Or do the dishes, or take out the garbage, or…

by anadelmann on Flickr

Okay, I’m not a fan of housework. I’ll do it, but very reluctantly. I think it’s a deeply ingrained protest to my upbringing.  An upbringing centered on three ideas:

  • Cleaning
  • Cleaning
  • You missed a spot

We had the cleanest house of any of my friends, really. Ask my best friend from high school who walked in for the first time and gasped, “Oh my gosh, it’s so clean in here. Where’s all of your family’s stuff?” (And by stuff I think he meant all of the things that you’d find scattered throughout any “normal” person’s home: a stack of mail on the kitchen counter, someone’s gym shoes left by the front door, a piece of floss or a tissue in the wastebasket next to the toilet, or a copy of yesterday’s newspaper piled on the floor next to the Lazy Boy).

There was no stuff. It was neat and orderly. It’s what my family did. We were Polish. We cleaned.

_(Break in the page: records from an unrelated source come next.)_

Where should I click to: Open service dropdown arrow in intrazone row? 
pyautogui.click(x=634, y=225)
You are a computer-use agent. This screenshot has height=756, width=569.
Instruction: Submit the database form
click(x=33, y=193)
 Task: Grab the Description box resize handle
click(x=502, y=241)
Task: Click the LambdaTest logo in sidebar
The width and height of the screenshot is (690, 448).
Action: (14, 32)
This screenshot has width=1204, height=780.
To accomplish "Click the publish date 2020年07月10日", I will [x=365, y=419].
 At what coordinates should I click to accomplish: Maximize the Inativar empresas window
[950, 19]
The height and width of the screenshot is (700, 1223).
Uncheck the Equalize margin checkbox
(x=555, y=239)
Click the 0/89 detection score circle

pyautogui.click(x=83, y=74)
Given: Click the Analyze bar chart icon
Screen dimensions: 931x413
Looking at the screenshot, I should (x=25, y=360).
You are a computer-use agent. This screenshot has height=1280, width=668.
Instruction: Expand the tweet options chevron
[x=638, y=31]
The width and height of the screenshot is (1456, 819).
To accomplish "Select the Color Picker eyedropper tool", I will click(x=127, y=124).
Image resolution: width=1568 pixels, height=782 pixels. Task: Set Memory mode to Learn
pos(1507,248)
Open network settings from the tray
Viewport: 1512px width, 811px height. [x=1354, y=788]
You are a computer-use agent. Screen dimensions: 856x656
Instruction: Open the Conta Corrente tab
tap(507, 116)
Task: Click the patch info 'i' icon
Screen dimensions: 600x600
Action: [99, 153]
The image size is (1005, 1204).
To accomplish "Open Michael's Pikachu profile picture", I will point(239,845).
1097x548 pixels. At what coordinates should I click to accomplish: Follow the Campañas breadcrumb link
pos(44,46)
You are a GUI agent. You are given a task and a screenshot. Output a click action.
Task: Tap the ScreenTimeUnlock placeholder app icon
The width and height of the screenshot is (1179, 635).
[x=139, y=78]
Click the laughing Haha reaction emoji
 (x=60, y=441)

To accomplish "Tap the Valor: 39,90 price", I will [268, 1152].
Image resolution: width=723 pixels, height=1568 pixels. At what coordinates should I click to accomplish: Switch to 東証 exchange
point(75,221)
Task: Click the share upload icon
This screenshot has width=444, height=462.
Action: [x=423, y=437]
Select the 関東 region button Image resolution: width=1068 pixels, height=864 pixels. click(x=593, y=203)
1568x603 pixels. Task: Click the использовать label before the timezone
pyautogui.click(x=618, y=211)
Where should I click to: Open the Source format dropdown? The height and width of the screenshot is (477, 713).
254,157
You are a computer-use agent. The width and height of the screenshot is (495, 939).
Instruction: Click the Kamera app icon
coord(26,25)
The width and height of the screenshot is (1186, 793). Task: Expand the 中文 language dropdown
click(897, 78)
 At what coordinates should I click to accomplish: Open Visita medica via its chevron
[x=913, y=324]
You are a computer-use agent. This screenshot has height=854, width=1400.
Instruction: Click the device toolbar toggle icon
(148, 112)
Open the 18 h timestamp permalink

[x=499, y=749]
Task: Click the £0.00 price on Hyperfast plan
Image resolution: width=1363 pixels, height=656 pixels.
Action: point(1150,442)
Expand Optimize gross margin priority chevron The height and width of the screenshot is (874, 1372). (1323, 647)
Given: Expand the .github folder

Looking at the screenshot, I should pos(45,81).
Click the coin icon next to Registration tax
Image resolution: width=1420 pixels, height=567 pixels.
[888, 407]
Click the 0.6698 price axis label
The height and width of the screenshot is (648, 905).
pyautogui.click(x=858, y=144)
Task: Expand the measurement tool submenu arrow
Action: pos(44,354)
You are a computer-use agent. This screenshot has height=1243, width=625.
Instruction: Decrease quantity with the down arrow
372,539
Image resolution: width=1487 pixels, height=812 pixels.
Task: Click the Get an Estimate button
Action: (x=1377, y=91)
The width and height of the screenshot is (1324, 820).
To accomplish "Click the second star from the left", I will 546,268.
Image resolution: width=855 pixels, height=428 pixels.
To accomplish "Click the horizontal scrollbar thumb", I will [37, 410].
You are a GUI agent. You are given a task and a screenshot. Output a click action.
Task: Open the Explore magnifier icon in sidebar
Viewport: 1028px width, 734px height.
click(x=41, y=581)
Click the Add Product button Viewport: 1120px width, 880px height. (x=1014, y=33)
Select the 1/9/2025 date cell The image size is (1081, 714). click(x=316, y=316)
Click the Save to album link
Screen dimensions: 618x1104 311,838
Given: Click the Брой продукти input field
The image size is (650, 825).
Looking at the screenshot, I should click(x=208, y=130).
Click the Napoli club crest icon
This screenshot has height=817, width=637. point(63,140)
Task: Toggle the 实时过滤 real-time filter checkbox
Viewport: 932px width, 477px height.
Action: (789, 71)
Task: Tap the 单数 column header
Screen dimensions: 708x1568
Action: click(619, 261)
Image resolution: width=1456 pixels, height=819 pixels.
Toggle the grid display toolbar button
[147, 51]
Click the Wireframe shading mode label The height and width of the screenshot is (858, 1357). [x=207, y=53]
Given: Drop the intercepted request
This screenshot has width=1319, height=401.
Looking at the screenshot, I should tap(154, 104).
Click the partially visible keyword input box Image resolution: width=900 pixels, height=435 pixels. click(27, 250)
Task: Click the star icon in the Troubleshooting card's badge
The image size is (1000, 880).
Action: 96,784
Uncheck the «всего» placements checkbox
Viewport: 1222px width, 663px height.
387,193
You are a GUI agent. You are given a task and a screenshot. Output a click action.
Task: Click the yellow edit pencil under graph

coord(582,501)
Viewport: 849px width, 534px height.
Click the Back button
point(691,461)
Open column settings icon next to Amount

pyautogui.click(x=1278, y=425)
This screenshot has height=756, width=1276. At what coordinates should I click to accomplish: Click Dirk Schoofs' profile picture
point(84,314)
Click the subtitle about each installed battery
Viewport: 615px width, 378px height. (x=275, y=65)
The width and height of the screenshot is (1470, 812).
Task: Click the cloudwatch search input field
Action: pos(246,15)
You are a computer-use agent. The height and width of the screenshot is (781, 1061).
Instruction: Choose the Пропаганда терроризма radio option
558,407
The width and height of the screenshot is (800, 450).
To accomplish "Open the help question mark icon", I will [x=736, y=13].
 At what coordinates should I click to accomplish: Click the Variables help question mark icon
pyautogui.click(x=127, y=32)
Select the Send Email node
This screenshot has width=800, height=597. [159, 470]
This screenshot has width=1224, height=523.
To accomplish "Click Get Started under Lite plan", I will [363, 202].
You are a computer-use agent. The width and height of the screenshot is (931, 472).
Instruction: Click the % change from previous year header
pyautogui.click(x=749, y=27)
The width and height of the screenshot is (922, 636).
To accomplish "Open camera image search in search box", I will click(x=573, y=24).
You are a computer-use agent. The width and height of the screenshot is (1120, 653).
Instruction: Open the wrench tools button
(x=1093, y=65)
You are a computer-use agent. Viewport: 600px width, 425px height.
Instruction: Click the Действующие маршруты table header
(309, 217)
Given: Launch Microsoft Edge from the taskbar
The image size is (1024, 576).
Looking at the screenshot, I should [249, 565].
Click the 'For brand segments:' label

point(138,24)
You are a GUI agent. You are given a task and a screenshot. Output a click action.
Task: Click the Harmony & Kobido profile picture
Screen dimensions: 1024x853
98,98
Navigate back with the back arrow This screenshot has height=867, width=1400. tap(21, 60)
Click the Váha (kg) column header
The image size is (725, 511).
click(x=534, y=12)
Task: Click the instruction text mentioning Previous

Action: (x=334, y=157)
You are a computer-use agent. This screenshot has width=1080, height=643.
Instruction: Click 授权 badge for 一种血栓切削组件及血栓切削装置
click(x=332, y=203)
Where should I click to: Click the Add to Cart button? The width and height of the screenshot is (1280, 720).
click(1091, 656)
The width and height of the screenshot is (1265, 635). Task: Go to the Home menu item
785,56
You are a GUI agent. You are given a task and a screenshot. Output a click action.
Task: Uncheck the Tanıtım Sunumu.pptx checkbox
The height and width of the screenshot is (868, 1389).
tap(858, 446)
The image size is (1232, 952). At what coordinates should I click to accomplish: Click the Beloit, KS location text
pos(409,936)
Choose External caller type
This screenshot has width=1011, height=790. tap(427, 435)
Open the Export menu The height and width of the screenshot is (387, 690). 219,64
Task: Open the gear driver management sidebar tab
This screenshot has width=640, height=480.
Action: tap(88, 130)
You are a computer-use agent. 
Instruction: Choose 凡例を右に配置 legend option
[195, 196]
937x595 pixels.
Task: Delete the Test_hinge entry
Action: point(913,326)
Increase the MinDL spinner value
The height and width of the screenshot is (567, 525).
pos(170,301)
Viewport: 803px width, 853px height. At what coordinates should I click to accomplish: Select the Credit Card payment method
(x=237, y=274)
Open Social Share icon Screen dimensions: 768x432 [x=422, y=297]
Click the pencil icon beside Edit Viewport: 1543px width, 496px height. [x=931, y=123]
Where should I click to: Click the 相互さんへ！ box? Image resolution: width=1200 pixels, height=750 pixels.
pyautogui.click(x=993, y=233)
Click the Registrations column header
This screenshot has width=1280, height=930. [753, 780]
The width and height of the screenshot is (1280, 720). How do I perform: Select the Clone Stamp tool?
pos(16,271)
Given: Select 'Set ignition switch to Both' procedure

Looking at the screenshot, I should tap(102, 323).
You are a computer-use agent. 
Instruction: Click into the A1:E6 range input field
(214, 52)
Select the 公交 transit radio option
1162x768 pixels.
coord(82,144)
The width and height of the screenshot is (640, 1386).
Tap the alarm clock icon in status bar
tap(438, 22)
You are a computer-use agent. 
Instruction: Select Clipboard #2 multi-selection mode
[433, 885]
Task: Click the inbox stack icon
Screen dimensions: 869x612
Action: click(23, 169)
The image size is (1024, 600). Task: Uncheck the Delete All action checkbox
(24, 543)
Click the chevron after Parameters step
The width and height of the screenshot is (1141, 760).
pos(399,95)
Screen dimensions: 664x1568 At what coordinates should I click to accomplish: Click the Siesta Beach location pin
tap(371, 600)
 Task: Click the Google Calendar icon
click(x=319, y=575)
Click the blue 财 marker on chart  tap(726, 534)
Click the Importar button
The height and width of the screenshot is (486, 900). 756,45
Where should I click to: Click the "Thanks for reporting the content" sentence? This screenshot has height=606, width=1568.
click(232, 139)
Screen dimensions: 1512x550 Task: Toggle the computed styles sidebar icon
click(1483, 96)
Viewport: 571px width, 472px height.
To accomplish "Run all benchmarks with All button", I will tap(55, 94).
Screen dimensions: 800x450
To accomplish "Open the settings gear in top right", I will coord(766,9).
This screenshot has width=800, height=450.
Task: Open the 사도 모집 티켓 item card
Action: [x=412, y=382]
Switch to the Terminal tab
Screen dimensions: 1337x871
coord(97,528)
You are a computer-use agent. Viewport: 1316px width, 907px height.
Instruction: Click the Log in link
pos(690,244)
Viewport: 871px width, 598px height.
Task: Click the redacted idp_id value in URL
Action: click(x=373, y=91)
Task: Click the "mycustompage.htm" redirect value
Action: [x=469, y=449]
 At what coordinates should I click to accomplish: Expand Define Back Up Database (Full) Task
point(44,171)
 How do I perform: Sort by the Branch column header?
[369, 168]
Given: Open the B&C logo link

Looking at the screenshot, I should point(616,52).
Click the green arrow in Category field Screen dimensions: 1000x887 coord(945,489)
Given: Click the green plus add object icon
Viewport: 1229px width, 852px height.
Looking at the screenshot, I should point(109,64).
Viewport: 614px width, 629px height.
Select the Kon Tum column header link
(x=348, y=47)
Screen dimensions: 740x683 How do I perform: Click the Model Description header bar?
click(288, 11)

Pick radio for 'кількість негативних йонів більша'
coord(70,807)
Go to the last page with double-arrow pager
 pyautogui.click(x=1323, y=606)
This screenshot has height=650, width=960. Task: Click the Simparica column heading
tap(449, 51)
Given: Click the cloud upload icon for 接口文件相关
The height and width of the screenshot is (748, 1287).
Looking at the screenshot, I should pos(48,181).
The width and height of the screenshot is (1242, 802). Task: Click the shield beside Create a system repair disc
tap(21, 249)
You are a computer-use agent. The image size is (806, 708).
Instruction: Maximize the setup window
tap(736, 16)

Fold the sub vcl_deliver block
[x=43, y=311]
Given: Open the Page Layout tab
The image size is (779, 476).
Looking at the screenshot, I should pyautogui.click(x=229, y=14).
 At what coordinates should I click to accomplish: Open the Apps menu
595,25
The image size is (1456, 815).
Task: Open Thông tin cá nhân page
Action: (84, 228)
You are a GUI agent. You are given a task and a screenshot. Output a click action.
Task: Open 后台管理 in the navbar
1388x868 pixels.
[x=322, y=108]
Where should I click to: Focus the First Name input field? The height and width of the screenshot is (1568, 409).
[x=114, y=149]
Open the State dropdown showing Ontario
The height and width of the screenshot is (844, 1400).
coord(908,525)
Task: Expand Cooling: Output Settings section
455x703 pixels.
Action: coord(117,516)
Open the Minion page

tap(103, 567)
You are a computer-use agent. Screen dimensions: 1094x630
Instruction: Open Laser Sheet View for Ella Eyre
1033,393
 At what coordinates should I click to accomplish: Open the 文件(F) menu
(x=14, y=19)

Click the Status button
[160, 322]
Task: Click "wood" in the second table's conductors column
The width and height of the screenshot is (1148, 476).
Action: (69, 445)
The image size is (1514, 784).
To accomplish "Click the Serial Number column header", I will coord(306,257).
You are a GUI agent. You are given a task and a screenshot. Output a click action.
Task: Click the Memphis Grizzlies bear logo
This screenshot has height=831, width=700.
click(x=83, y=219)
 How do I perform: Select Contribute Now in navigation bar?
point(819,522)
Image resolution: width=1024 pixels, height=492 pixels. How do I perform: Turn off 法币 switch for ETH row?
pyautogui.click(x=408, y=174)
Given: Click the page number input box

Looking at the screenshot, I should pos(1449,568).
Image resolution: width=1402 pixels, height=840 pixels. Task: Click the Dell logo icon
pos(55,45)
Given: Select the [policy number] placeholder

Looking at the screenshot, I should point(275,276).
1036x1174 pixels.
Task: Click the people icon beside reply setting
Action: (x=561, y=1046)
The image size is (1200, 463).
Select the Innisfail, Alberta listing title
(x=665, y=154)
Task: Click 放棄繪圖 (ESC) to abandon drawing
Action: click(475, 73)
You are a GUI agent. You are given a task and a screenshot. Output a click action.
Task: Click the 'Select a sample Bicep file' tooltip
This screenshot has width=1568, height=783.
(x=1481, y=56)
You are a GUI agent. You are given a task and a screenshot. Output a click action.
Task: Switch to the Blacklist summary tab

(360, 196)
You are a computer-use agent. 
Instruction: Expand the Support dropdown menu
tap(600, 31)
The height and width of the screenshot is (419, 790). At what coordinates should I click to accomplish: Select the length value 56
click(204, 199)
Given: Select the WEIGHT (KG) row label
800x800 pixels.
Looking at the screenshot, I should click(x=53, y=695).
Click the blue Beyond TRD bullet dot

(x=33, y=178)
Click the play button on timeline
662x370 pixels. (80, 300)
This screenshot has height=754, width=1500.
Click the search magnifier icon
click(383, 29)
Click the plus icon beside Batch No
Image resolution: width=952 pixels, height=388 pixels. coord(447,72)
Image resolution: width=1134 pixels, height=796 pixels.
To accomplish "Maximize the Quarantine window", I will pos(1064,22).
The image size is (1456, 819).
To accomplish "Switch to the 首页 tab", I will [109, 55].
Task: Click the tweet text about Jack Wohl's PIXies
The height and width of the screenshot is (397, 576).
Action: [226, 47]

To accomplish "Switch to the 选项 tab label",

Vacation time growing up was taken for really exciting adventures like, taking all of the good china and crystal out of the curio cabinet and washing them with a special mixture of water and vinegar to prevent streaking. Or maybe we’d spend a couple of days washing walls and baseboards. As a special day trip you might find us dusting off the cans of Cling Peaches or Campbell’s soup stored in the cellar.  A real vacation adventure would be sweeping out the garage…or I should say vacuuming out the carpeted garage…but that’s a whole separate story that I really can’t get into right now.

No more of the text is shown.